In the islets of diabetic mouse model SUR1-E1506K+/+, we observed a 3-fold increase in OPN secretion (Fig. 1C); and a 5-fold increase in OPN (Spp1) gene expression (Fig. 1D). The difference in protein and gene expression increases may be due to post-translational modifications of the gene. OPN is encoded by a single copy gene, but exists in the form of three splice variants: the full-length isoform OPN a, OPN b which lacks exon 5, and OPN c which lacks exon 4 [17]. In gene expression analysis, the TaqMan assay that we used covers Spp1exon 5 to 8. The ELISA kit that we used for OPN secretion measurements uses antibody binds to the aspartate domain of OPN which is encoded by exon 1. Therefore, one likely explanation for the observed difference in OPN mRNA and protein expression is that in gene expression assay we detected OPN a and c gene expression, while in ELISA assay we measured all three possible splice variants. Furthermore, islet OPN mRNA may produce both intracellular and secreted proteins, while ELISA detected only OPN protein secreted from the islets in the medium.
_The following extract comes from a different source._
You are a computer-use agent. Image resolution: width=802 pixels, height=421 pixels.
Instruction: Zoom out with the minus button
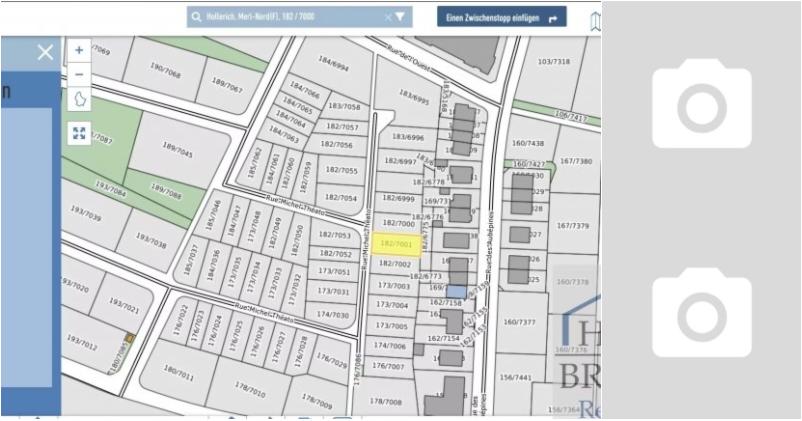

It has also been suggested that intracellular OPN (iOPN) has biological functions distinct from those of secreted OPN (sOPN) [18, 19]. Here we investigated how OPN secretion is regulated in the islets, and the effects of extracellularly added OPN on islet function. Previous clinical investigations found elevated circulating OPN levels in patients with obesity, which were further increased in obese diabetic or insulin resistant patients [20, 21]. Nevertheless, studies of adipose tissue from subjects with obesity revealed no secretion of OPN by adipose tissue [22]. We here provide clear evidence that OPN is secreted from pancreatic islets, which was elevated in diabetic islets, supporting the possibility that OPN secretion is involved in islet protection against hyperglycemia.
Increased OPN gene expression may be a consequence of the progressing diabetic state with decreasing insulin and increasing glucose, and that elevated OPN gene expression may serve as a compensatory mechanism to protect islets from the toxic effects of hyperglycemia. This view was further supported by our observation that OPN was only able to increase GSIS in diabetic islets in humans, but had no effect in non-diabetic islets (Fig. 4). Similar observation in streptozotocin (STZ)-treated mice showed increased serum OPN, and pancreatic OPN mRNA and protein levels [10]. Another study using OPN knock out mice described that mice lacking OPN had lower serum insulin levels when challenged by high blood glucose levels induced by high fat diet [23].
We also observed that elevation of GSIS by OPN in human diabetic islets is Ca2+-dependent (Fig. 4A). OPN induced transient elevations in cytosolic Ca2+ in osteoclasts [24]; and active integrin binding has been shown to induce calcium influx through L-type calcium channel [25- 28]. We speculated that similar mechanisms operate in pancreatic beta cells, which were confirmed by demonstrating that OPN-stimulated insulin secretion was abolished by a Ca2+-- channel blocker isradipine.
Taken together, our study clearly demonstrates that glucose and incretins stimulated OPN gene and protein expression in both mouse and human pancreatic islets. Human pancreatic islets from diabetic donors exposed to OPN were able to increase GSIS, thereby creating conditions which might protect islet cells from the toxic effects of high glucose. Given that the effect of OPN on insulin secretion could be abolished by blocking Ca2+- channels, these observations may point to novel therapeutic targets for islet protection in T2D.